**What the exercise asks**.
The records that follow must be printed exactly as they are.

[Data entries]
=======
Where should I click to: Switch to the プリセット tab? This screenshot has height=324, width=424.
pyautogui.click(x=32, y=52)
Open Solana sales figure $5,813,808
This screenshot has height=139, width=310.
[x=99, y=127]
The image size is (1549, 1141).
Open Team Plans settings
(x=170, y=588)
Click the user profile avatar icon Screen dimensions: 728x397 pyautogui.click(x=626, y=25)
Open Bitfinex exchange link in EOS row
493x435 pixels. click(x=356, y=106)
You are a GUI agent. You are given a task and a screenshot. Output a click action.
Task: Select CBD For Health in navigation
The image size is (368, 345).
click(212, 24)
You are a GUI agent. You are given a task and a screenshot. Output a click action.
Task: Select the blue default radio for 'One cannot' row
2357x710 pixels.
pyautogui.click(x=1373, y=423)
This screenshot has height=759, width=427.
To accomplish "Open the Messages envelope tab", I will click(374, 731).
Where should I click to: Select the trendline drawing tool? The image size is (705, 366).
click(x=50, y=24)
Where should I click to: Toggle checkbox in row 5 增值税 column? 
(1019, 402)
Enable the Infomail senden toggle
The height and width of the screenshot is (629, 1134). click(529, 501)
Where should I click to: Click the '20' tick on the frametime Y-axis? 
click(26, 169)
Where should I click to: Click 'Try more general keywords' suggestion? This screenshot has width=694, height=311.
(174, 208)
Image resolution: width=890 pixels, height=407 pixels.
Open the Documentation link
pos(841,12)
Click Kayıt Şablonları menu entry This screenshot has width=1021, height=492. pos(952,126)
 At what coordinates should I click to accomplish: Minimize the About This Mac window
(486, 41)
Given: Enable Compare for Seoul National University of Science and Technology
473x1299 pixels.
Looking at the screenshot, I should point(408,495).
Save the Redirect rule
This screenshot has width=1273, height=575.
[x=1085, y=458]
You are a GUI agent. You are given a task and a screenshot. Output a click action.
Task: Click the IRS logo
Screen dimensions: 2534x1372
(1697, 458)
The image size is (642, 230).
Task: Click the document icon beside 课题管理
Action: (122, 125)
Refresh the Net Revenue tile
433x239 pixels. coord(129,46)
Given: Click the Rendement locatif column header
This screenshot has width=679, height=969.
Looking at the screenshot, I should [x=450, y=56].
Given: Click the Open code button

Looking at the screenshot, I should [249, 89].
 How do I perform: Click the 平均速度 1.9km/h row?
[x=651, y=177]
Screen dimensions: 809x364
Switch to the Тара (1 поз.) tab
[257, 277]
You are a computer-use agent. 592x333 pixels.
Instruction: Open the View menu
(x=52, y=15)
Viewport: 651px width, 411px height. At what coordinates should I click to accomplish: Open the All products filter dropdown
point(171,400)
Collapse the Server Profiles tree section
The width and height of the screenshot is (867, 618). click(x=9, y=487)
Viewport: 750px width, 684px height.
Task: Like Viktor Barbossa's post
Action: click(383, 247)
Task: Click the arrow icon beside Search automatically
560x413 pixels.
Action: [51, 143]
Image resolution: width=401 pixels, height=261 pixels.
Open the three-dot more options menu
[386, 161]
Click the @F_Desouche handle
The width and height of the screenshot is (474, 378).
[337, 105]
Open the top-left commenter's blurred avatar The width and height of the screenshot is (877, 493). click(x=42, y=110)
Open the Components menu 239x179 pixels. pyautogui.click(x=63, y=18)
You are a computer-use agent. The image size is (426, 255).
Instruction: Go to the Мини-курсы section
=======
**Result**.
Where should I click to: Switch to the プリセット tab? This screenshot has height=324, width=424.
pyautogui.click(x=32, y=52)
Open Solana sales figure $5,813,808
This screenshot has height=139, width=310.
[x=99, y=127]
The image size is (1549, 1141).
Open Team Plans settings
(x=170, y=588)
Click the user profile avatar icon Screen dimensions: 728x397 pyautogui.click(x=626, y=25)
Open Bitfinex exchange link in EOS row
493x435 pixels. click(x=356, y=106)
You are a GUI agent. You are given a task and a screenshot. Output a click action.
Task: Select CBD For Health in navigation
The image size is (368, 345).
click(212, 24)
You are a GUI agent. You are given a task and a screenshot. Output a click action.
Task: Select the blue default radio for 'One cannot' row
2357x710 pixels.
pyautogui.click(x=1373, y=423)
This screenshot has height=759, width=427.
To accomplish "Open the Messages envelope tab", I will click(374, 731).
Where should I click to: Select the trendline drawing tool? The image size is (705, 366).
click(x=50, y=24)
Where should I click to: Toggle checkbox in row 5 增值税 column? 
(1019, 402)
Enable the Infomail senden toggle
The height and width of the screenshot is (629, 1134). click(529, 501)
Where should I click to: Click the '20' tick on the frametime Y-axis? 
click(26, 169)
Where should I click to: Click 'Try more general keywords' suggestion? This screenshot has width=694, height=311.
(174, 208)
Image resolution: width=890 pixels, height=407 pixels.
Open the Documentation link
pos(841,12)
Click Kayıt Şablonları menu entry This screenshot has width=1021, height=492. pos(952,126)
 At what coordinates should I click to accomplish: Minimize the About This Mac window
(486, 41)
Given: Enable Compare for Seoul National University of Science and Technology
473x1299 pixels.
Looking at the screenshot, I should point(408,495).
Save the Redirect rule
This screenshot has width=1273, height=575.
[x=1085, y=458]
You are a GUI agent. You are given a task and a screenshot. Output a click action.
Task: Click the IRS logo
Screen dimensions: 2534x1372
(1697, 458)
The image size is (642, 230).
Task: Click the document icon beside 课题管理
Action: (122, 125)
Refresh the Net Revenue tile
433x239 pixels. coord(129,46)
Given: Click the Rendement locatif column header
This screenshot has width=679, height=969.
Looking at the screenshot, I should [x=450, y=56].
Given: Click the Open code button

Looking at the screenshot, I should [249, 89].
 How do I perform: Click the 平均速度 1.9km/h row?
[x=651, y=177]
Screen dimensions: 809x364
Switch to the Тара (1 поз.) tab
[257, 277]
You are a computer-use agent. 592x333 pixels.
Instruction: Open the View menu
(x=52, y=15)
Viewport: 651px width, 411px height. At what coordinates should I click to accomplish: Open the All products filter dropdown
point(171,400)
Collapse the Server Profiles tree section
The width and height of the screenshot is (867, 618). click(x=9, y=487)
Viewport: 750px width, 684px height.
Task: Like Viktor Barbossa's post
Action: click(383, 247)
Task: Click the arrow icon beside Search automatically
560x413 pixels.
Action: [51, 143]
Image resolution: width=401 pixels, height=261 pixels.
Open the three-dot more options menu
[386, 161]
Click the @F_Desouche handle
The width and height of the screenshot is (474, 378).
[337, 105]
Open the top-left commenter's blurred avatar The width and height of the screenshot is (877, 493). click(x=42, y=110)
Open the Components menu 239x179 pixels. pyautogui.click(x=63, y=18)
You are a computer-use agent. The image size is (426, 255).
Instruction: Go to the Мини-курсы section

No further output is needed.